There have been stories since the beginning of August suggesting that Donald Trump's divisive presidential campaign was hurting the Trump Hotel chain. The company denied it, yet booking numbers from a smaller online travel site called Hipmunk pointed to a nearly 60-percent fall in the first half of 2016. Now that Trump is the president-elect, hotels branded with his name may see an even bigger drop, at least from a few key clients. Basketball teams are boycotting Trump Hotels, and it's the perfect example to set as we fight against the normalization of a Trump presidency.

Among the teams to boycott the hotels, as first reported by ESPN.com, are the Milwaukee Bucks, Memphis Grizzlies, and Dallas Mavericks. They "have moved away" from the Trump hotels in Chicago and New York City, the site reported. There's a fourth team that will also stop staying at the Trump SoHo in New York when their contract is up at the end of the season, but it was not named. This may not be the entire NBA, but it's a good place to start — and a great way to ensure that Trump's hate-filled campaign and increasingly alt-right administration are not accepted as mainstream.

The Grizzlies' coach told ESPN.com that the decision on where to stay has nothing to do with politics, but it's safe to say that the Mavericks and Bucks may have had some forethought put into their decisions. The owners of both, Mark Cuban and Marc Lasry, respectively, supported Hillary Clinton's candidacy for the White House. Others from the NBA, including Detroit Pistons coach Stan Van Gundy, have lost their patience for Trump too.

The most eloquent response, though, might be Jabari Parker of the Bucks. He defended the team's decision not to stay at Trump hotels, telling USA Today:

You don't want to endorse hate; you don't want to endorse racism. You don't want to support controversy. I'm really proud we won't be staying there because I couldn't be comfortable being around him and his businesses. I know he's our president. But it's just going to take some time. And he hasn't publicly come out with an apology for anyone or for the things he said.

And I'm connected to all the ideologies he disrespects. I was named after a Muslim. My mother is basically an immigrant because she came from Tonga. Her rights as a woman — she got less pay. I'm black and he's said some controversial stuff about black people. When it comes to me not supporting Donald Trump, it's pretty much correlated to the things he has said.

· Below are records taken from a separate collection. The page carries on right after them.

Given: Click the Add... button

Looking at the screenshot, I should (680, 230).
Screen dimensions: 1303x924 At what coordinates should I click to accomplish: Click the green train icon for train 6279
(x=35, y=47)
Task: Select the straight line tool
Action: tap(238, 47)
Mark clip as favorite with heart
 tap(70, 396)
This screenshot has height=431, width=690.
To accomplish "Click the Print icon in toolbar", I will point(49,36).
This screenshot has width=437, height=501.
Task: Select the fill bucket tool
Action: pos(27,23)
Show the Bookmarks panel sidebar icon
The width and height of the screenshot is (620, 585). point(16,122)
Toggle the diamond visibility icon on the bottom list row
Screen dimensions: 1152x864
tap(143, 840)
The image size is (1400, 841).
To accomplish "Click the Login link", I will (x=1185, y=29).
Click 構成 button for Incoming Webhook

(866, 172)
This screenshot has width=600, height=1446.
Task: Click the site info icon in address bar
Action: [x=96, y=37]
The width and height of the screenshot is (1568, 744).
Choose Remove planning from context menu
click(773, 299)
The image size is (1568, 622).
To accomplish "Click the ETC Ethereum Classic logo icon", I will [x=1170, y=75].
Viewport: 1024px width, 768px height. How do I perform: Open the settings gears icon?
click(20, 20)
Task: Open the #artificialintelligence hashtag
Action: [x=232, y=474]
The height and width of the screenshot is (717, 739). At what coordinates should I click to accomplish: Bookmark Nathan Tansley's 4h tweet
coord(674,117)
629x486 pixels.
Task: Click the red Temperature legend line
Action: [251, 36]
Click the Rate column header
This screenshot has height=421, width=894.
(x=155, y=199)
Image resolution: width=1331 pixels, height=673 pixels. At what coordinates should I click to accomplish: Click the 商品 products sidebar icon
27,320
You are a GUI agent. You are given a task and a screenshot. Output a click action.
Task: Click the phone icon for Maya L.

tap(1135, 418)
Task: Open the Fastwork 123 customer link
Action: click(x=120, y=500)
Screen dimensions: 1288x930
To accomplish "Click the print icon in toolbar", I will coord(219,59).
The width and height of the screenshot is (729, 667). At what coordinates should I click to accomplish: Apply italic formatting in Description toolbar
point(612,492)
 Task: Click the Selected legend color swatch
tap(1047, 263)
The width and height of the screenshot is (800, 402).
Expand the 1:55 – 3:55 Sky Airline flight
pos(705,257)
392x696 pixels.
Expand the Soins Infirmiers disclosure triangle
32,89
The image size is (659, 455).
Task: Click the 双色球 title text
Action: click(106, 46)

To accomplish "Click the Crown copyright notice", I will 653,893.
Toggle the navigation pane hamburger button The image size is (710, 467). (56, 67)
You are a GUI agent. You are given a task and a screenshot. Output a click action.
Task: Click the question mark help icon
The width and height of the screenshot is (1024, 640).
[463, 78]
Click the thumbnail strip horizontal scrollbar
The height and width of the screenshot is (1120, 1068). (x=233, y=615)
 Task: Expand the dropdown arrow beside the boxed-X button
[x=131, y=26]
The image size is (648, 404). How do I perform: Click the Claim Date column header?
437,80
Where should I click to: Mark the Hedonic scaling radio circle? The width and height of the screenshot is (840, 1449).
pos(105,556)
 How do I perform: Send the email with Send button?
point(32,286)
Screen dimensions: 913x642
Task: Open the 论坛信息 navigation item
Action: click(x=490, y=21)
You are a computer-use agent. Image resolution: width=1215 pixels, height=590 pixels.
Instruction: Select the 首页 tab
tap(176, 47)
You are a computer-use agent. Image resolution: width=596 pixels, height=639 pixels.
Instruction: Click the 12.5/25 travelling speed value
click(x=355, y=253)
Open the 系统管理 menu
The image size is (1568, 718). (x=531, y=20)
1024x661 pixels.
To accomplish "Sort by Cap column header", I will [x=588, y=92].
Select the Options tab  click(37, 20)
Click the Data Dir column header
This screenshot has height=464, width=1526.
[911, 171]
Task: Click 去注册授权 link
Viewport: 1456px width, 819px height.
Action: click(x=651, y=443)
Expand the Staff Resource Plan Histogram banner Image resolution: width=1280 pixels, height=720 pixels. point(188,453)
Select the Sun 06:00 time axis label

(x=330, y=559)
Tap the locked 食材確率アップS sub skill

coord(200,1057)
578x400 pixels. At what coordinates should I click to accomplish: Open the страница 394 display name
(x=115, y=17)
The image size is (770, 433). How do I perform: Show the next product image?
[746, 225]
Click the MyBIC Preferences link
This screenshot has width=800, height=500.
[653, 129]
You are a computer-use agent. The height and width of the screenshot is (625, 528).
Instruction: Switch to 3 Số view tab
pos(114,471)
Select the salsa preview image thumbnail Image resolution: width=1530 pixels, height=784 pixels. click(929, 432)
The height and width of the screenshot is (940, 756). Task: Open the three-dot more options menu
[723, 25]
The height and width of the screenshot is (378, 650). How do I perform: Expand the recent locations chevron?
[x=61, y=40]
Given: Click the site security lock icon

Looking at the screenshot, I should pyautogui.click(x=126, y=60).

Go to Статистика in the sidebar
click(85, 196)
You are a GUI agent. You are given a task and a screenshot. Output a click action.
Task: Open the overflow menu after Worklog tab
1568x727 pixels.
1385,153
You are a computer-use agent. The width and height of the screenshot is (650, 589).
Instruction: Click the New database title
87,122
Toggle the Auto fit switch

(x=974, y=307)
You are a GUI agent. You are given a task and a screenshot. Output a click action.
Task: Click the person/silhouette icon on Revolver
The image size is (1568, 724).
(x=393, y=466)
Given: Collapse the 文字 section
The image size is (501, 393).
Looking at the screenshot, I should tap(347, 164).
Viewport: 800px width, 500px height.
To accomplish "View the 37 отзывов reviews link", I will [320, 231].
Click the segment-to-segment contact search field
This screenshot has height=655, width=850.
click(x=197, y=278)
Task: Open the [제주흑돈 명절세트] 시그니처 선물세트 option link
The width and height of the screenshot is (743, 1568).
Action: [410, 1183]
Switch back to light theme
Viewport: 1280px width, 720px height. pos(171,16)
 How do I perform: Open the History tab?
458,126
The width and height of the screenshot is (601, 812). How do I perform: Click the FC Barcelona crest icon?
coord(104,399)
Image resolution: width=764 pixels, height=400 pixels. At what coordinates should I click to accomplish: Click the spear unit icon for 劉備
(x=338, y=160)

Forget politics. When one of your players feels that way about staying in one of the properties, what else can you do? But luckily for the country, this does have a political message. It says that Trump's choices, like installing Steve Bannon in the White House as chief strategist, just won't fly in the melting pot that is the United States. The country is outraged, and so are some of its biggest sports franchises.